**WHAT THIS TASK INVOLVES:** When the line containing "446x611 pixels. At" appears in the data below, begin copying there and stop only after the line containing "Task: Click copy icon for 'mejor blog de seo'".

**DATA RECORDS:**
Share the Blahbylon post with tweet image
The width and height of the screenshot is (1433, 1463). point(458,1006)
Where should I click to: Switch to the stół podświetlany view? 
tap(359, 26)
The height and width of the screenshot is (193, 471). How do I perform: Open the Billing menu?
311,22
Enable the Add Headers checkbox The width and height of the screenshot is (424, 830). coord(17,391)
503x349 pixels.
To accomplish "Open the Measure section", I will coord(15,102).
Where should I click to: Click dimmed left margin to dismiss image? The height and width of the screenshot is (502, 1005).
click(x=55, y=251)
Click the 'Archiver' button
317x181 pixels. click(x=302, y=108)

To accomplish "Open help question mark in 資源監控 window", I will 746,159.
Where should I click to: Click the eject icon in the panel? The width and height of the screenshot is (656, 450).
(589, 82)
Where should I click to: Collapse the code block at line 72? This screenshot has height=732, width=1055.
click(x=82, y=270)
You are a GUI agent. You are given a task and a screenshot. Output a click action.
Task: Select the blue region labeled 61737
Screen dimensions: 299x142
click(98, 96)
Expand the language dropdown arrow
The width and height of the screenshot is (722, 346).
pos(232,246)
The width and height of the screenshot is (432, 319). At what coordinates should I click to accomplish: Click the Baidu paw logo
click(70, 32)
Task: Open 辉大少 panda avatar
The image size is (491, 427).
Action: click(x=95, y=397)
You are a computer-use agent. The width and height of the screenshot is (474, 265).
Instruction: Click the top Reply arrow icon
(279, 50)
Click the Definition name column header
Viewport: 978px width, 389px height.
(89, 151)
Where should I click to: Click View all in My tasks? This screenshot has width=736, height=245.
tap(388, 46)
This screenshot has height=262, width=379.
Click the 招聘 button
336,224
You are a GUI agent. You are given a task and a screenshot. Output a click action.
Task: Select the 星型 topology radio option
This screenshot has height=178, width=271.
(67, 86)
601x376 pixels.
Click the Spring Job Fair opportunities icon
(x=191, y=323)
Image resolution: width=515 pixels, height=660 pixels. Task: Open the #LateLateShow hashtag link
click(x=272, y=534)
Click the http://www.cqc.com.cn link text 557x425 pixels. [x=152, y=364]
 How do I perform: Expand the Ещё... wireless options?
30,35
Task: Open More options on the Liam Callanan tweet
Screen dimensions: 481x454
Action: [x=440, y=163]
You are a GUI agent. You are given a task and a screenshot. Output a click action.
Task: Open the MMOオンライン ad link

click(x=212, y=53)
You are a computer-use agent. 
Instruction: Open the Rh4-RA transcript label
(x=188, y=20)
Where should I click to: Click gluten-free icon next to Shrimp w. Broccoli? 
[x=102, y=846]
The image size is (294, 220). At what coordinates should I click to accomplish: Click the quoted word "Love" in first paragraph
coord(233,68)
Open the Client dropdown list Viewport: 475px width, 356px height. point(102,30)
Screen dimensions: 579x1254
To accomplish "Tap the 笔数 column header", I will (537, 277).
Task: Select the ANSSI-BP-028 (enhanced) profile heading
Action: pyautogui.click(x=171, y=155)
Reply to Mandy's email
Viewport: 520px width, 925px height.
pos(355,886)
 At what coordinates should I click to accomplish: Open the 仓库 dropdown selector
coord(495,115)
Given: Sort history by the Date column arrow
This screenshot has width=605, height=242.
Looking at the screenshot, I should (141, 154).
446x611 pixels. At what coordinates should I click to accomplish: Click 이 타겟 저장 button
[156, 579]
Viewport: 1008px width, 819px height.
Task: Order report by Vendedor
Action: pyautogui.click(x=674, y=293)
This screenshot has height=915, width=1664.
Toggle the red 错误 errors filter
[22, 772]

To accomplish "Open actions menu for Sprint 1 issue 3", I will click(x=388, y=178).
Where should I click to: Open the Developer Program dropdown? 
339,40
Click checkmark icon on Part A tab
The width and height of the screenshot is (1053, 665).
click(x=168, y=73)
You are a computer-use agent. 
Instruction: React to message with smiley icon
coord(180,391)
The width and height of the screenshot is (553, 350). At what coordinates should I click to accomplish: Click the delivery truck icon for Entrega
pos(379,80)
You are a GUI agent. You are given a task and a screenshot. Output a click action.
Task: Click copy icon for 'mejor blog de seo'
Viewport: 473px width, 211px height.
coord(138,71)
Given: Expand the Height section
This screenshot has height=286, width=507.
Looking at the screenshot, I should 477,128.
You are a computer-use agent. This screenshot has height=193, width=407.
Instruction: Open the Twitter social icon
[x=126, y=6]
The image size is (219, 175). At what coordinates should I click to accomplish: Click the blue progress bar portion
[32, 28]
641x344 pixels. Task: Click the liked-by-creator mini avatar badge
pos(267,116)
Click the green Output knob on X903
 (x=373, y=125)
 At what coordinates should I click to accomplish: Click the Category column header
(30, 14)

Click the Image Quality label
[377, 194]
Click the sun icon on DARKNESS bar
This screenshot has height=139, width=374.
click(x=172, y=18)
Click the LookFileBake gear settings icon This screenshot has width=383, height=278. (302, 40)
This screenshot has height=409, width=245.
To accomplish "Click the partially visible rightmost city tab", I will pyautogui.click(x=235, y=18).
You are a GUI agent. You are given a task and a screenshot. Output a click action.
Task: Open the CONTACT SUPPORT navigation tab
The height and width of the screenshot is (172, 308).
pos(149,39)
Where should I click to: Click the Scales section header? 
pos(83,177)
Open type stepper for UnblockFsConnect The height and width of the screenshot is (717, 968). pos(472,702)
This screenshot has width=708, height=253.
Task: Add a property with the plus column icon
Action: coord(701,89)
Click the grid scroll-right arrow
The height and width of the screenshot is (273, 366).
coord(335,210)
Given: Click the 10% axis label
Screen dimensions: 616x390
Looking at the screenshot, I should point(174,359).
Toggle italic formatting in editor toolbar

**TASK ANSWER:**
446x611 pixels. At what coordinates should I click to accomplish: Click 이 타겟 저장 button
[156, 579]
Viewport: 1008px width, 819px height.
Task: Order report by Vendedor
Action: pyautogui.click(x=674, y=293)
This screenshot has height=915, width=1664.
Toggle the red 错误 errors filter
[22, 772]

To accomplish "Open actions menu for Sprint 1 issue 3", I will click(x=388, y=178).
Where should I click to: Open the Developer Program dropdown? 
339,40
Click checkmark icon on Part A tab
The width and height of the screenshot is (1053, 665).
click(x=168, y=73)
You are a computer-use agent. 
Instruction: React to message with smiley icon
coord(180,391)
The width and height of the screenshot is (553, 350). At what coordinates should I click to accomplish: Click the delivery truck icon for Entrega
pos(379,80)
You are a GUI agent. You are given a task and a screenshot. Output a click action.
Task: Click copy icon for 'mejor blog de seo'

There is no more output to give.